**What is needed:**
From the article below on Chapter 7 income limits in Georgia, list every type of income it says is excluded from the current monthly income calculation.
BEGIN Document segment
Business and Financial Law

What Is the Maximum Income for Chapter 7 in Georgia?

Learn whether your income qualifies you for Chapter 7 bankruptcy in Georgia, including how the means test works and when it doesn't apply.

Georgia residents considering Chapter 7 bankruptcy must pass a federal income test, and the threshold depends on household size. For cases filed on or after April 1, 2026, a single-person household in Georgia qualifies automatically if annualized income falls below $68,478, while a family of four qualifies below $123,481. Earning more than these figures does not necessarily disqualify you, but it does trigger a more detailed financial calculation that many above-median filers still pass.

How Current Monthly Income Is Calculated

The means test starts by computing what federal bankruptcy law calls “current monthly income.” Despite the name, this figure is not your income right now. It is the average of all income you received during the six full calendar months before you file, regardless of whether that income is taxable.1Legal Information Institute. 11 USC 101(10A) – Current Monthly Income The six-month lookback means a single high-earning quarter can push the number up even if your situation has since changed, and this catches a lot of people off guard.

Income from virtually every source counts: wages, salary, commissions, self-employment earnings, rental income, retirement distributions, unemployment benefits, and even regular financial contributions from someone else toward your household expenses.1Legal Information Institute. 11 USC 101(10A) – Current Monthly Income If a parent or partner regularly pays your rent, that amount gets added to your income total.

Several types of income are excluded from the calculation. Social Security benefits do not count, nor do payments to victims of war crimes or terrorism. Certain military disability payments, combat-related compensation, and death benefits paid under federal military statutes are also excluded.1Legal Information Institute. 11 USC 101(10A) – Current Monthly Income For retirees living primarily on Social Security, this exclusion alone often brings their countable income below the threshold.

Georgia’s Median Income Thresholds for 2026

Once you calculate your average monthly income, multiply it by 12 to get an annualized figure. You then compare that number to the median income for a household of your size in Georgia. These medians are published by the U.S. Trustee Program using Census Bureau data and update periodically throughout the year.
END Document segment
BEGIN Material provided
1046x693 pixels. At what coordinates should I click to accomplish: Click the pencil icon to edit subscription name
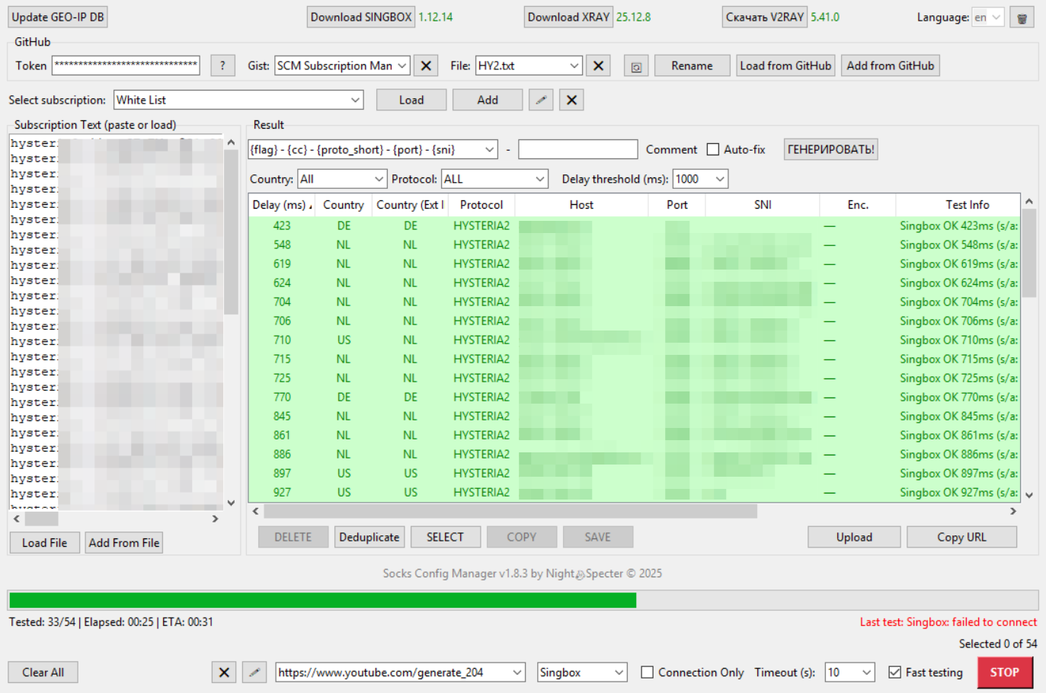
END Material provided
**Result below:**
- Social Security benefits
- Payments to victims of war crimes or terrorism
- Certain military disability payments
- Combat-related compensation
- Death benefits paid under federal military statutes